▶ **EXCERPT**:
++++++++++

Names appear in their original language, where possible, and we have made efforts to systematize names in English, Spanish, Dutch, French, and Portuguese, where multiple records rendered those names differently. This includes changing English renditions of Spanish names and vice versa for captains, and also, finding the complete names of ships when some sources recorded only partial names (e.g. “Brothers” versus “Three Brothers”). In some instances, such standardization is easy as the “Favorite” becomes “Favorita,” but, in other cases, sources that rendered names in languages other than the person or ship’s original seem to reflect attempts at phonetic transcriptions and in some cases the names given for the same ship or person in different sources have no apparent connection to each other.

++++++++++

▶ **DATASET EXCERPTS**:
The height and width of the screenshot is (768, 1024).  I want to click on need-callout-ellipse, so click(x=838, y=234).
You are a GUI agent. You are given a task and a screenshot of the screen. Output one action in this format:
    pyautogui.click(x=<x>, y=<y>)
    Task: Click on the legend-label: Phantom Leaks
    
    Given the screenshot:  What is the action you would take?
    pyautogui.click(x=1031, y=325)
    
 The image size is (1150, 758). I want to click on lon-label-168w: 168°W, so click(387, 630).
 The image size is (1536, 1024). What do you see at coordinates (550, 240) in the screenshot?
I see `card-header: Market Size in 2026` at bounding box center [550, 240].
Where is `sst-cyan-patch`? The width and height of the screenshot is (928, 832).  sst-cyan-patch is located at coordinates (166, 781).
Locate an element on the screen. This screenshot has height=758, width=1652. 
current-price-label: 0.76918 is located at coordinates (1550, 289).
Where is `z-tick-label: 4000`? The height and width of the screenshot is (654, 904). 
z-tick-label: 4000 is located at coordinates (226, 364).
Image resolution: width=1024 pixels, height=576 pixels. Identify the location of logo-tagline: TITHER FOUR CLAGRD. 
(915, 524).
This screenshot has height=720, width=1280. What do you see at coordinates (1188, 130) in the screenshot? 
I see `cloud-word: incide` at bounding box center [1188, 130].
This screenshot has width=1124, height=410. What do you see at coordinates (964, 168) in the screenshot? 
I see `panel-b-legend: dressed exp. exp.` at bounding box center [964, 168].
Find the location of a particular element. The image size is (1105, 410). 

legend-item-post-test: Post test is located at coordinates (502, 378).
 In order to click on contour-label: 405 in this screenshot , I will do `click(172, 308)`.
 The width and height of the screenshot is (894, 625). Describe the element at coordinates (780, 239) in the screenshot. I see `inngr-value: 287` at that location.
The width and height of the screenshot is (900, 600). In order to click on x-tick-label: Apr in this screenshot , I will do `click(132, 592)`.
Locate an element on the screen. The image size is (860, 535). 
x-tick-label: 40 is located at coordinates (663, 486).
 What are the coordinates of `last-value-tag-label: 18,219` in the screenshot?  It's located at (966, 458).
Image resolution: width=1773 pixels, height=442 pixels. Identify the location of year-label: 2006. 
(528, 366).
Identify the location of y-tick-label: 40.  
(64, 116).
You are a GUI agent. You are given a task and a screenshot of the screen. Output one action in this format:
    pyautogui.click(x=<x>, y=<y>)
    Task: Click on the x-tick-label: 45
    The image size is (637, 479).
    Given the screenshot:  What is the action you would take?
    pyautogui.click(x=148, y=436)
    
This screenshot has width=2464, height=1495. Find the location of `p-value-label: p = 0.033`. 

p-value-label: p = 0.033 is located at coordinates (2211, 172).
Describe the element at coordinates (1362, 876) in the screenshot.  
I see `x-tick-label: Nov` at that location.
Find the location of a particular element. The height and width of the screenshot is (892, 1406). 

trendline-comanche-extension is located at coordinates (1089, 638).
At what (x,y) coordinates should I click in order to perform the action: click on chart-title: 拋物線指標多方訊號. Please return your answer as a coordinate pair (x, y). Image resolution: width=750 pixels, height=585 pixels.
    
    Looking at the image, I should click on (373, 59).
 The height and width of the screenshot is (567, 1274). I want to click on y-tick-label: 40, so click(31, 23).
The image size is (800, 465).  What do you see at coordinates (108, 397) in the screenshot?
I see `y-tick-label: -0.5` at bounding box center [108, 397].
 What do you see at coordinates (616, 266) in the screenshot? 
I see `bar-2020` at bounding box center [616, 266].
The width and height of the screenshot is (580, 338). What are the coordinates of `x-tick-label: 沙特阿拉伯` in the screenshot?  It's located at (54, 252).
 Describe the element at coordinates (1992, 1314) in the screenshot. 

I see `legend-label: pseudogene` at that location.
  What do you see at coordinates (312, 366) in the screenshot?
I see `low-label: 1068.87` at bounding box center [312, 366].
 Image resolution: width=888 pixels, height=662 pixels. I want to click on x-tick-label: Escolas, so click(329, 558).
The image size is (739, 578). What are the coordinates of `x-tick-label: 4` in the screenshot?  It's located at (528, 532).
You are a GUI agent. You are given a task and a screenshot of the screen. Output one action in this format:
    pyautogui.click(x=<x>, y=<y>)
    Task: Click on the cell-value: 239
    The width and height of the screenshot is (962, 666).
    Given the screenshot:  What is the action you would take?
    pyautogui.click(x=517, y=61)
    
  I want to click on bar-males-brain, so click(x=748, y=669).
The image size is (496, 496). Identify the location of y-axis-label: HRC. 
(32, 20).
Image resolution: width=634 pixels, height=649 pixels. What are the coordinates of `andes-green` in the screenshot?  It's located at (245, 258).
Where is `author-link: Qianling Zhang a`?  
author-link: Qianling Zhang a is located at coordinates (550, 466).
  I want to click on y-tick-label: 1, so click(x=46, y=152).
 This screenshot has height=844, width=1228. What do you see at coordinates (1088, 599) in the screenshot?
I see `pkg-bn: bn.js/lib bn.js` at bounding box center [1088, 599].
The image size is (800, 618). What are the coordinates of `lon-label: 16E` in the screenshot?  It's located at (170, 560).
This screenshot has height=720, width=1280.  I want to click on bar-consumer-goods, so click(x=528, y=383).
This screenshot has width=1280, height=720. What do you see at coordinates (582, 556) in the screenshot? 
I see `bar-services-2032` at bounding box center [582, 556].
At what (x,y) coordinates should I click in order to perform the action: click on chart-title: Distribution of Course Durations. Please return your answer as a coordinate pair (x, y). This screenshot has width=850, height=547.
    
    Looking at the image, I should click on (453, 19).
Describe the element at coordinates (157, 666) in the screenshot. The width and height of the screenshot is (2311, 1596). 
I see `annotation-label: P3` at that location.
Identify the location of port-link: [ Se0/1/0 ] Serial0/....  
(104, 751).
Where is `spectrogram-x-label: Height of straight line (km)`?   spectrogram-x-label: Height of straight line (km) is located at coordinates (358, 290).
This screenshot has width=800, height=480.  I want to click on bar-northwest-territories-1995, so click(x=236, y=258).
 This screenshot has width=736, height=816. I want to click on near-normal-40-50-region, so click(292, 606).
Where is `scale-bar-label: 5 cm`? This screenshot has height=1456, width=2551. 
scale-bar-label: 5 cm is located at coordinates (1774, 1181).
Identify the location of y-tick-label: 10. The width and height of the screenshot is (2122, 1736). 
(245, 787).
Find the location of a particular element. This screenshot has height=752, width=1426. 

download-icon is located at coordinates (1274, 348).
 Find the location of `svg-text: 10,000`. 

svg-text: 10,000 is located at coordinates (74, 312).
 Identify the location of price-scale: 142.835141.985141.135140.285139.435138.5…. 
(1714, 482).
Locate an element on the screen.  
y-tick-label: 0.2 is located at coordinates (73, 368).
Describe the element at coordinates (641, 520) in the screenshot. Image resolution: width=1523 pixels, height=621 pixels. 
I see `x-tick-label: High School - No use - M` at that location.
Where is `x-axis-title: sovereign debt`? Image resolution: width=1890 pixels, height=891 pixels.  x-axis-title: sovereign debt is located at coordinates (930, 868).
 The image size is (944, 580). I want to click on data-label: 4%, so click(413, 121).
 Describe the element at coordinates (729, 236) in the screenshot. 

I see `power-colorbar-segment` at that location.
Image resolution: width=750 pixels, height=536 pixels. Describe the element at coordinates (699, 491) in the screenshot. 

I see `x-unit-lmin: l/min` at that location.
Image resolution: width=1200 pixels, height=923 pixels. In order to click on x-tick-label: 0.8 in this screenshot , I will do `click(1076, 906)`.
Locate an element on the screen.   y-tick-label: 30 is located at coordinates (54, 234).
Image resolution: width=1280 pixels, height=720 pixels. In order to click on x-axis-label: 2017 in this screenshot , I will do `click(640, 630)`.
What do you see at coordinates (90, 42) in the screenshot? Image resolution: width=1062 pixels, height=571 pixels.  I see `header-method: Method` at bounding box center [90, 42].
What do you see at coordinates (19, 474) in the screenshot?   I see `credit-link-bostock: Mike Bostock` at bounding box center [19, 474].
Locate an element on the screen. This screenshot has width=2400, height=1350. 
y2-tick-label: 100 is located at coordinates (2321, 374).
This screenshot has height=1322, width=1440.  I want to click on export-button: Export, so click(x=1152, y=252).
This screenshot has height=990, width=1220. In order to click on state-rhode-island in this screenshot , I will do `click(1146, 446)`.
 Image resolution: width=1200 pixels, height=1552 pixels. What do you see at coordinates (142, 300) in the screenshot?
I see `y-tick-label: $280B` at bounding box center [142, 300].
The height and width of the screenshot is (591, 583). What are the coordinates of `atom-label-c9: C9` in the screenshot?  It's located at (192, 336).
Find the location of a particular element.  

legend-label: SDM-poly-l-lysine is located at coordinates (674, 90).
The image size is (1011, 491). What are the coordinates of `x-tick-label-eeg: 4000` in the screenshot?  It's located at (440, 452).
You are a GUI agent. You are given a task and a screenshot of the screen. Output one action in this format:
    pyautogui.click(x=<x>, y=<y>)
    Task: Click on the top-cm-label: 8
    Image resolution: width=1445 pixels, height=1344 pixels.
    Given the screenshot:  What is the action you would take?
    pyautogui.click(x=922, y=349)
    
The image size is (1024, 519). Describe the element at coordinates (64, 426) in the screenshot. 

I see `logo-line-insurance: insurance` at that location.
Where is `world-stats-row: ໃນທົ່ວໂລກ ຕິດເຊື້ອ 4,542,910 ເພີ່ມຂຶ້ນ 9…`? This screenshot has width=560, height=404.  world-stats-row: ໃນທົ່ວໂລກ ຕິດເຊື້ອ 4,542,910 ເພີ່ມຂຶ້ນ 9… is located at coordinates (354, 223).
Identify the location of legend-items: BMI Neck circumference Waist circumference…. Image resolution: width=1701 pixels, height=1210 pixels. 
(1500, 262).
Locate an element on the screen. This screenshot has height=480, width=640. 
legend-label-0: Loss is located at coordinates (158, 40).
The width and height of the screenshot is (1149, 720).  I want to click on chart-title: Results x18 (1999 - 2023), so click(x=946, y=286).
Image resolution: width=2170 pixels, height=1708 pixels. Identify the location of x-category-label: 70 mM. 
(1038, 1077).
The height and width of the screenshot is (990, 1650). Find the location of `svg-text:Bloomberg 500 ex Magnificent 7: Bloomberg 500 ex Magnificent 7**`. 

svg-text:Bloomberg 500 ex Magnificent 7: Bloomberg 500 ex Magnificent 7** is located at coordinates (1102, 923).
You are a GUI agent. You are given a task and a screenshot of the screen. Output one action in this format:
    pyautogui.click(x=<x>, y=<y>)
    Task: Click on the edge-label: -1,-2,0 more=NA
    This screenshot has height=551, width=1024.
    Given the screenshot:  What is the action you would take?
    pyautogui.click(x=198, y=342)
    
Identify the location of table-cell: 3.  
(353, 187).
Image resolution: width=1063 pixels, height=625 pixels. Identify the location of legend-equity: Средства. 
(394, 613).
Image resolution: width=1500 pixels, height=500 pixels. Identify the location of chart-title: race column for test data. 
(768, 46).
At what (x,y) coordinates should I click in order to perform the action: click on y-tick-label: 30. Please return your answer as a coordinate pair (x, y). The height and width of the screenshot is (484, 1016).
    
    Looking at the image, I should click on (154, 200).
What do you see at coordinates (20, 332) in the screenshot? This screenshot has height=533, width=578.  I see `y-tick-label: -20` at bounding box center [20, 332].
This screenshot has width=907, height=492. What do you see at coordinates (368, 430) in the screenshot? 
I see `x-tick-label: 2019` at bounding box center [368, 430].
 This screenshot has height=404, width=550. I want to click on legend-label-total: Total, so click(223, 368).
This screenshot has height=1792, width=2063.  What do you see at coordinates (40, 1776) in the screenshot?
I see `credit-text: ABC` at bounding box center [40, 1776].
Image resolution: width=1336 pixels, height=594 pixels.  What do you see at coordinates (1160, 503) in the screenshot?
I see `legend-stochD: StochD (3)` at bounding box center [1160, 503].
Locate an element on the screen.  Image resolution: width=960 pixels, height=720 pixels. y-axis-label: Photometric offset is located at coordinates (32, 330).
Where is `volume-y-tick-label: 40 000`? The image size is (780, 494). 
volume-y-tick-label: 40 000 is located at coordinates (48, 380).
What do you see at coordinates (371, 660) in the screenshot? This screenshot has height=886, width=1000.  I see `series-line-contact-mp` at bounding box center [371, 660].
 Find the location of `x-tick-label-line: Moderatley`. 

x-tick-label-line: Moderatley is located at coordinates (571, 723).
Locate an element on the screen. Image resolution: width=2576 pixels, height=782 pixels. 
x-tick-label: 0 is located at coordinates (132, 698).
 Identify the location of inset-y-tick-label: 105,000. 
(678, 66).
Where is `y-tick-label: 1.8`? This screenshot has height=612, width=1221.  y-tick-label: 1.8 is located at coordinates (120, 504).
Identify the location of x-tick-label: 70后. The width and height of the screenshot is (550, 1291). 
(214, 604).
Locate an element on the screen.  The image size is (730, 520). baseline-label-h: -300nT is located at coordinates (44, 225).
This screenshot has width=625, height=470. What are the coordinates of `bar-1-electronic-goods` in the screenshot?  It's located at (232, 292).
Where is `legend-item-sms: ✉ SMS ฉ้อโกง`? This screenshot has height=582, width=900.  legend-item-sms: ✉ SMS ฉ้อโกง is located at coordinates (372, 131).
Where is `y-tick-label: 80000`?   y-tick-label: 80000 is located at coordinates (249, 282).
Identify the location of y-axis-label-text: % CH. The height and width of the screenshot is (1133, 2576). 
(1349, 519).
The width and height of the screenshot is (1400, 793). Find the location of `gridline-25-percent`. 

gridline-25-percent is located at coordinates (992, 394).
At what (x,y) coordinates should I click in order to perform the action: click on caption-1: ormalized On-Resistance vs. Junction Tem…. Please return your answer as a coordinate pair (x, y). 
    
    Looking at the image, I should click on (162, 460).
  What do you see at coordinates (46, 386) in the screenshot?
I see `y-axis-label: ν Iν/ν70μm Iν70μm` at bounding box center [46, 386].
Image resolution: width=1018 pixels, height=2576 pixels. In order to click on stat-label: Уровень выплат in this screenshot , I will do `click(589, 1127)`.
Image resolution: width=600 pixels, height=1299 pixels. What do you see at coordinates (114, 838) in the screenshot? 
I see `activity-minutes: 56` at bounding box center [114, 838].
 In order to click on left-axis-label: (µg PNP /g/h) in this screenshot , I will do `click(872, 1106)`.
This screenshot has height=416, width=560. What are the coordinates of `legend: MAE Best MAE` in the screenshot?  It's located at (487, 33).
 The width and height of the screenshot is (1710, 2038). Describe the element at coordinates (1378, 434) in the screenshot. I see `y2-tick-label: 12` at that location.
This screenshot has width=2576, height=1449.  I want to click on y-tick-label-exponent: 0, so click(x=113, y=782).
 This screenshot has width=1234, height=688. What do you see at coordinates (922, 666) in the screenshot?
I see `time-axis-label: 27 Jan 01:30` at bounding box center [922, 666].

++++++++++

▶ **PROBLEMS TO WORK ON**:
a – Rewrite the paragraph of the passage on name standardization that begins "Names appear in their original language" as a short bulleted list that keeps its main facts.
b – Resume the passage on name standardization, starting right after its final sentence.
The rows were drawn from a different source than the passage on name standardization.

▶ **RESULTS**:
a –
- Names are given in their original language where possible.
- Names have been systematized in English, Spanish, Dutch, French, and Portuguese when records rendered them differently.
- Captains' names are converted between English and Spanish renditions as needed.
- Partial ship names are completed (e.g., "Brothers" becomes "Three Brothers").
- Some cases are simple, such as "Favorite" becoming "Favorita."
- Other cases are harder: sources in a language other than the original seem to use phonetic transcriptions, and some names for the same ship or person bear no apparent connection to each other.

b –
Given the dubious legality of some trans-imperial trade, one explanation for the variance of names across sources is that ships often used aliases in foreign ports. Other name discrepancies stemmed from simple misunderstandings or errors of transcription. Smugglers (which is not a clear-cut category) often changed the names of both captains and vessels as they crossed imperial borders, so we have tried to identify vessels that appear different by the names to avoid double-counting of voyages, but if contraband traders could fool their contemporary port authorities, surely they sometimes fool us.

In the case of Spanish ships sailing within the Caribbean, and between Brazil and the Río de la Plata, the usage of two or three Catholic saints and figures of devotion in the ship’s name complicates the process of identification if other variables, such as captain's name, are missing. For example, “Nuestra Señora del Carmen y Buen Jesús,” means that this ship could have been recorded as “Nuestra Señora del Carmen,” and in other times, simply as “Buen Jesús.” Likewise, certain names appeared as ship names (and captain’s names) repeatedly, leading to some confusion, but we made our best effort to use rig type, tonnage, the number of captives on board and other circumstantial evidence to clarify between multiple references to single voyages and references to distinct ventures featuring similar names.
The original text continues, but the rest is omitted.